Copy the lines verbatim, starting at the line that contains "What do you see at coordinates (419, 528)" and ending at the line that contains "flash-icon: ⚡ is", with both of those lines included.

Items stored from a collection:
────────────────
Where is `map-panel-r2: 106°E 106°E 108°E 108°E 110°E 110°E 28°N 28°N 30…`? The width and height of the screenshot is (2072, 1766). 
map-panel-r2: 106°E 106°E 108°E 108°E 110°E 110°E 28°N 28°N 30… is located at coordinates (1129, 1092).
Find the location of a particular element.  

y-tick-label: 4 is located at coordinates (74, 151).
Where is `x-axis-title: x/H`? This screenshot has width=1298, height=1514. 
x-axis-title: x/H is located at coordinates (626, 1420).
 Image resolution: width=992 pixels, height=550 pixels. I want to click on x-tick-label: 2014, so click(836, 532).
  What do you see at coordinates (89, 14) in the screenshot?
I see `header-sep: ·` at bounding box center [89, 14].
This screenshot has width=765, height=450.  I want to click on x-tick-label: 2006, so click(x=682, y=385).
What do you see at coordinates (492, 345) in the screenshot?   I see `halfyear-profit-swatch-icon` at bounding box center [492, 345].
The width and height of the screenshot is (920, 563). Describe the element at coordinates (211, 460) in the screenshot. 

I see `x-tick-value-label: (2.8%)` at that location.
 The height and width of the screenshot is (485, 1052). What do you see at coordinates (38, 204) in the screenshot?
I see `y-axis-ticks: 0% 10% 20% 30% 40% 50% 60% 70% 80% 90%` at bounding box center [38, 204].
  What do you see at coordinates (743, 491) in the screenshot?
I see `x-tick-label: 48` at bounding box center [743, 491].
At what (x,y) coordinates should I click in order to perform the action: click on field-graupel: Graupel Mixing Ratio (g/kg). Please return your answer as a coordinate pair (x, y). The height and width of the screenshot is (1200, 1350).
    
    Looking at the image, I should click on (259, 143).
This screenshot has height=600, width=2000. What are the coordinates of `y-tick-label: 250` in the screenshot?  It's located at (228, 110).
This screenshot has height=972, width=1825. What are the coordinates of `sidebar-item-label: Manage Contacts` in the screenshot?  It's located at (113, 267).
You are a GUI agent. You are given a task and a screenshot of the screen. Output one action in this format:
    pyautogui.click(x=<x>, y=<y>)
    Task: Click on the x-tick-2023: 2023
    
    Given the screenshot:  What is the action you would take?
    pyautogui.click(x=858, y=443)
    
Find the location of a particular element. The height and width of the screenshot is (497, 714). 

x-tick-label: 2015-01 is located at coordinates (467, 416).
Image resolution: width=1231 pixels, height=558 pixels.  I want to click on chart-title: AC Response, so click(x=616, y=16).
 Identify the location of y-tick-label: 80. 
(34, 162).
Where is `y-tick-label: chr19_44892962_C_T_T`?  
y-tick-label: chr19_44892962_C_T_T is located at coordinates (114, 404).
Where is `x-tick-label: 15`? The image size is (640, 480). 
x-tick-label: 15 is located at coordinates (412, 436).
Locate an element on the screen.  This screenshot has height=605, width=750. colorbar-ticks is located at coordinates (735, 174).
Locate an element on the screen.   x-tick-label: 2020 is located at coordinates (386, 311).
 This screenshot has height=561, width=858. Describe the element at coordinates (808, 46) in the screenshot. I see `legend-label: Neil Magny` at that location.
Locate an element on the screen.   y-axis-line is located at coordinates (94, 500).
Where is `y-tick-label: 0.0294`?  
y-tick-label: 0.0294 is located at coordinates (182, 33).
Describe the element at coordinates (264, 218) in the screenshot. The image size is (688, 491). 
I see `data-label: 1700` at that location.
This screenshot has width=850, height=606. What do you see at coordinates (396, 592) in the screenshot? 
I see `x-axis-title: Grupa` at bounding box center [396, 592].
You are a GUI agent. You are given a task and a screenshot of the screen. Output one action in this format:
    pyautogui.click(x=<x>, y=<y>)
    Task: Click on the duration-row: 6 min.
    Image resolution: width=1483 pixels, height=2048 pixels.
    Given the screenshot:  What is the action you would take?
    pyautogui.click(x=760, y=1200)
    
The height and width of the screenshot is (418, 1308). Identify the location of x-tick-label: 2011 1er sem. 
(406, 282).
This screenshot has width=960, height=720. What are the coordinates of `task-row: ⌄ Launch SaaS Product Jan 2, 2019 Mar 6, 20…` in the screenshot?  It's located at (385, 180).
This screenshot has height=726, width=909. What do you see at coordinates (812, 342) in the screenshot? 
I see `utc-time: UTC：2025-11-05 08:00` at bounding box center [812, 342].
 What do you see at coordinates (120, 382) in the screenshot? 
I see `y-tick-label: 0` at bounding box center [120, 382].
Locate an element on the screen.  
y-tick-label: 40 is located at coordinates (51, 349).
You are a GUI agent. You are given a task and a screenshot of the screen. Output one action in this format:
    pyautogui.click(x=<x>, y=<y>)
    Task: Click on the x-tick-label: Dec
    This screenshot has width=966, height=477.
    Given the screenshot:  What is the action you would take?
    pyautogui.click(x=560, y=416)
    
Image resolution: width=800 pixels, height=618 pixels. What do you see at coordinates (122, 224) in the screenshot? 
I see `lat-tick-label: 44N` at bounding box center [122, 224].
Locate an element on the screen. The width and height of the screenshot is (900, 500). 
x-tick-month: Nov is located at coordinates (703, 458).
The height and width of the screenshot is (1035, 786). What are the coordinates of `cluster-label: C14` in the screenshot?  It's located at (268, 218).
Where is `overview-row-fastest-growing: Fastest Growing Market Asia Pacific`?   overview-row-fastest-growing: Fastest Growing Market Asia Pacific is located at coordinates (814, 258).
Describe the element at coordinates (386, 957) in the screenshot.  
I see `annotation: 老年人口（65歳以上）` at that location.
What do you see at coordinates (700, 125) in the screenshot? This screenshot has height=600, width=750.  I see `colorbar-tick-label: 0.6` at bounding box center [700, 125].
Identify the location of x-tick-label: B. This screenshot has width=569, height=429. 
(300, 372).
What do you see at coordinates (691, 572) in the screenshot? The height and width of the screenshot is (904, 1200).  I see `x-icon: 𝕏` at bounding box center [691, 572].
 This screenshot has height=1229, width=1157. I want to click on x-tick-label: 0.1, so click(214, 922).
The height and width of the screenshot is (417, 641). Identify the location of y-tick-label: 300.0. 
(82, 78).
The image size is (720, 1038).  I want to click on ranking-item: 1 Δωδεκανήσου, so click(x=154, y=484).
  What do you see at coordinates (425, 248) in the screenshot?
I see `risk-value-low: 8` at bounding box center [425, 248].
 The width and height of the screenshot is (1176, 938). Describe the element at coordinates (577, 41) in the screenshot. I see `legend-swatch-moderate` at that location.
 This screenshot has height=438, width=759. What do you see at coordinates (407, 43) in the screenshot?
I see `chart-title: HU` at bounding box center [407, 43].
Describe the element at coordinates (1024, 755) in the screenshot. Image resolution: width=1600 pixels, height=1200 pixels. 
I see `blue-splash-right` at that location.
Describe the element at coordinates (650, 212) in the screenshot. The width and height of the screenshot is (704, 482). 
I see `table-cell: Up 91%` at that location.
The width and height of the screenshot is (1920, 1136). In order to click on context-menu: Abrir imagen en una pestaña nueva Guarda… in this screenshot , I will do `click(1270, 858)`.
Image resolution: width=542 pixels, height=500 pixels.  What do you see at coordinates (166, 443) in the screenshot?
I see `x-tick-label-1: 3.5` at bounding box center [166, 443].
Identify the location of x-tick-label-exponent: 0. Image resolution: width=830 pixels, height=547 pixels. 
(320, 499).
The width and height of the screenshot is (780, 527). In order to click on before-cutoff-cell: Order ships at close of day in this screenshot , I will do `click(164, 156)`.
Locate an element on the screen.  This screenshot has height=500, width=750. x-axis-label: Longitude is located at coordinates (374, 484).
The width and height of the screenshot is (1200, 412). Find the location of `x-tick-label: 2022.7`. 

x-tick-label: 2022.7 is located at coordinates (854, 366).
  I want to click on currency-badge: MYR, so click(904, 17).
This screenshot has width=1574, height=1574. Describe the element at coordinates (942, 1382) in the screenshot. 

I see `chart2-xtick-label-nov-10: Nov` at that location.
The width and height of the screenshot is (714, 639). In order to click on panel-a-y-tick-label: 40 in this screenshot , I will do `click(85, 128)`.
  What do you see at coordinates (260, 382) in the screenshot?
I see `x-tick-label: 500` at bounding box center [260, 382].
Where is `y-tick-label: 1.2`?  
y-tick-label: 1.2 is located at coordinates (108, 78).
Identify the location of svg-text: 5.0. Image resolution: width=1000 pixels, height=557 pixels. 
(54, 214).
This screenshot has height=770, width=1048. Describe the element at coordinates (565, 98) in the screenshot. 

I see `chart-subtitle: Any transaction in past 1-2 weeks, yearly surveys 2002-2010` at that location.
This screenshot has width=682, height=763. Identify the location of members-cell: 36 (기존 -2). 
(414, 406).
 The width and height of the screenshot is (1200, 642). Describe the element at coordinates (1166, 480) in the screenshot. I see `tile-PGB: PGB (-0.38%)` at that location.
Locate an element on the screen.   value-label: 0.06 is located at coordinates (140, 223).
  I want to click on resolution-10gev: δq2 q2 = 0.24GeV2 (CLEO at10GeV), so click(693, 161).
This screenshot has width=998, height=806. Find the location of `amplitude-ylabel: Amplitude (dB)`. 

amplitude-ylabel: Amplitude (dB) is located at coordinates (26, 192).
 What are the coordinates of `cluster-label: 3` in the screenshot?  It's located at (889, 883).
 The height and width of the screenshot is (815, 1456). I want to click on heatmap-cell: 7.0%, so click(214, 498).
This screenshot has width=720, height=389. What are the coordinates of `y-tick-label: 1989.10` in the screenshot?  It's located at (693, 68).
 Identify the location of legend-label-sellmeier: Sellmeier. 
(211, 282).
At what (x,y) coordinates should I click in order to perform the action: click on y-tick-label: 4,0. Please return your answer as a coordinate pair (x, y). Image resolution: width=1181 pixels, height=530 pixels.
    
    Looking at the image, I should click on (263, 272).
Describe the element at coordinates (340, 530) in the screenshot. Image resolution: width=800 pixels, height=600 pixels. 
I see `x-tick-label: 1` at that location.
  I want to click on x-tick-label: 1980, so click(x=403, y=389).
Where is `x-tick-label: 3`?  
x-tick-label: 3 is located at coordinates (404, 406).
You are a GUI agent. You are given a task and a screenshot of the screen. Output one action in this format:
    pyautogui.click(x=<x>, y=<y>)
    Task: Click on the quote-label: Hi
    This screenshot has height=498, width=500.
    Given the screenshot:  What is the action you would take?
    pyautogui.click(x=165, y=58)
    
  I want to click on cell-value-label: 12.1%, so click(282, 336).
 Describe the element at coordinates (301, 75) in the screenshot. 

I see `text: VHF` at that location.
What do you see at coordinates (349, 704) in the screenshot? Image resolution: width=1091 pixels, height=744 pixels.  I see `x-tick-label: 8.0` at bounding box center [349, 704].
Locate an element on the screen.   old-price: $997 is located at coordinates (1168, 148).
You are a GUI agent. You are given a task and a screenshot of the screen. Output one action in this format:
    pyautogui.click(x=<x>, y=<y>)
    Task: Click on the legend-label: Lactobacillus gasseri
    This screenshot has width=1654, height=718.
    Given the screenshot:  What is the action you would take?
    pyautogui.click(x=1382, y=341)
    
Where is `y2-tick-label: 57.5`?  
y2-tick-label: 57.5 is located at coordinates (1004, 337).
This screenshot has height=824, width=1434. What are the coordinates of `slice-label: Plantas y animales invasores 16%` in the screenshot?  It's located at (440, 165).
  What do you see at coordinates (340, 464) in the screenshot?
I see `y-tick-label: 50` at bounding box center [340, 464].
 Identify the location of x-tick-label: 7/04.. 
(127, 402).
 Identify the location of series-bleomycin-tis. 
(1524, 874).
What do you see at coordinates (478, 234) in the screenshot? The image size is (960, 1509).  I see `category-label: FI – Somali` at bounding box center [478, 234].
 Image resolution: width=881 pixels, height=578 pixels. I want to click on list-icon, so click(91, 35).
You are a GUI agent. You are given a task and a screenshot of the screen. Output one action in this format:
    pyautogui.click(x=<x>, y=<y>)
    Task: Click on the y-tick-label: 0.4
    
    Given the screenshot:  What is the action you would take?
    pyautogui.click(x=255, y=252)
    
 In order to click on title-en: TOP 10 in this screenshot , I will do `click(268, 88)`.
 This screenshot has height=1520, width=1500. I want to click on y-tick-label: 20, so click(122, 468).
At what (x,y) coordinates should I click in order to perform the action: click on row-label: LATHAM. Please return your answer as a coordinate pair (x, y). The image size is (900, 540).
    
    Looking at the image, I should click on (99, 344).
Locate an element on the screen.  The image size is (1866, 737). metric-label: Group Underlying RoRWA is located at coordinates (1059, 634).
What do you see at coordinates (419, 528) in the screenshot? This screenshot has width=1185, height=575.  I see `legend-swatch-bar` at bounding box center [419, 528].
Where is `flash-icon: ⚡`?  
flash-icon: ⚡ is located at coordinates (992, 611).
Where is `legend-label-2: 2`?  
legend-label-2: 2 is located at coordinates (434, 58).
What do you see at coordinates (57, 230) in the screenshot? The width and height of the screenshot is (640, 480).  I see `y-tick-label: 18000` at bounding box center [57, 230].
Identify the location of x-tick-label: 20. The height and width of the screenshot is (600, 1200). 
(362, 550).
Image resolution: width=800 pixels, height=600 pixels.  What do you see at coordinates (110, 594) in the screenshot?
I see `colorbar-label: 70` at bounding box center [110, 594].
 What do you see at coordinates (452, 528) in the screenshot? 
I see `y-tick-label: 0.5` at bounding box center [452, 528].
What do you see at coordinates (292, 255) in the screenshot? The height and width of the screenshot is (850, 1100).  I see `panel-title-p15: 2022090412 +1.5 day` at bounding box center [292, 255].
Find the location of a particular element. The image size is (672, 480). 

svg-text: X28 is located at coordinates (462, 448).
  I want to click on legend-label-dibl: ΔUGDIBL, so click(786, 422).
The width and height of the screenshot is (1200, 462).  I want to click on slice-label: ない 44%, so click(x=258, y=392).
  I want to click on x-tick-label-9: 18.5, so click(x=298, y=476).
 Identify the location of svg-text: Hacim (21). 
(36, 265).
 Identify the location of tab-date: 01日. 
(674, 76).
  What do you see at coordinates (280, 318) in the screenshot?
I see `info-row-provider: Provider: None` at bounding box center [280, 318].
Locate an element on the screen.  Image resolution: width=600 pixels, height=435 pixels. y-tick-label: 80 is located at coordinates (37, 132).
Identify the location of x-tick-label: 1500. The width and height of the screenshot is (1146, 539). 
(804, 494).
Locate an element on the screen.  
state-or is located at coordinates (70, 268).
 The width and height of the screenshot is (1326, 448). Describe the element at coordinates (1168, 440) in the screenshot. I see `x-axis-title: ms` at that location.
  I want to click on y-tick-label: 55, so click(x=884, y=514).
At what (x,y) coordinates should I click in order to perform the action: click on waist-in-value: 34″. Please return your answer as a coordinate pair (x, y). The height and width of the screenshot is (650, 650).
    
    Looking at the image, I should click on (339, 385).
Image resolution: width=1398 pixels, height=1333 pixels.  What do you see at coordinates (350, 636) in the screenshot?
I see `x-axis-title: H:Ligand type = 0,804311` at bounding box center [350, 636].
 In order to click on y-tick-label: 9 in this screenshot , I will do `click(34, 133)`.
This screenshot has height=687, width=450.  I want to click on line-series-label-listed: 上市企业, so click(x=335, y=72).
────────────────
_Solution to the exercise_:
What do you see at coordinates (419, 528) in the screenshot? This screenshot has width=1185, height=575.  I see `legend-swatch-bar` at bounding box center [419, 528].
Where is `flash-icon: ⚡`?  
flash-icon: ⚡ is located at coordinates (992, 611).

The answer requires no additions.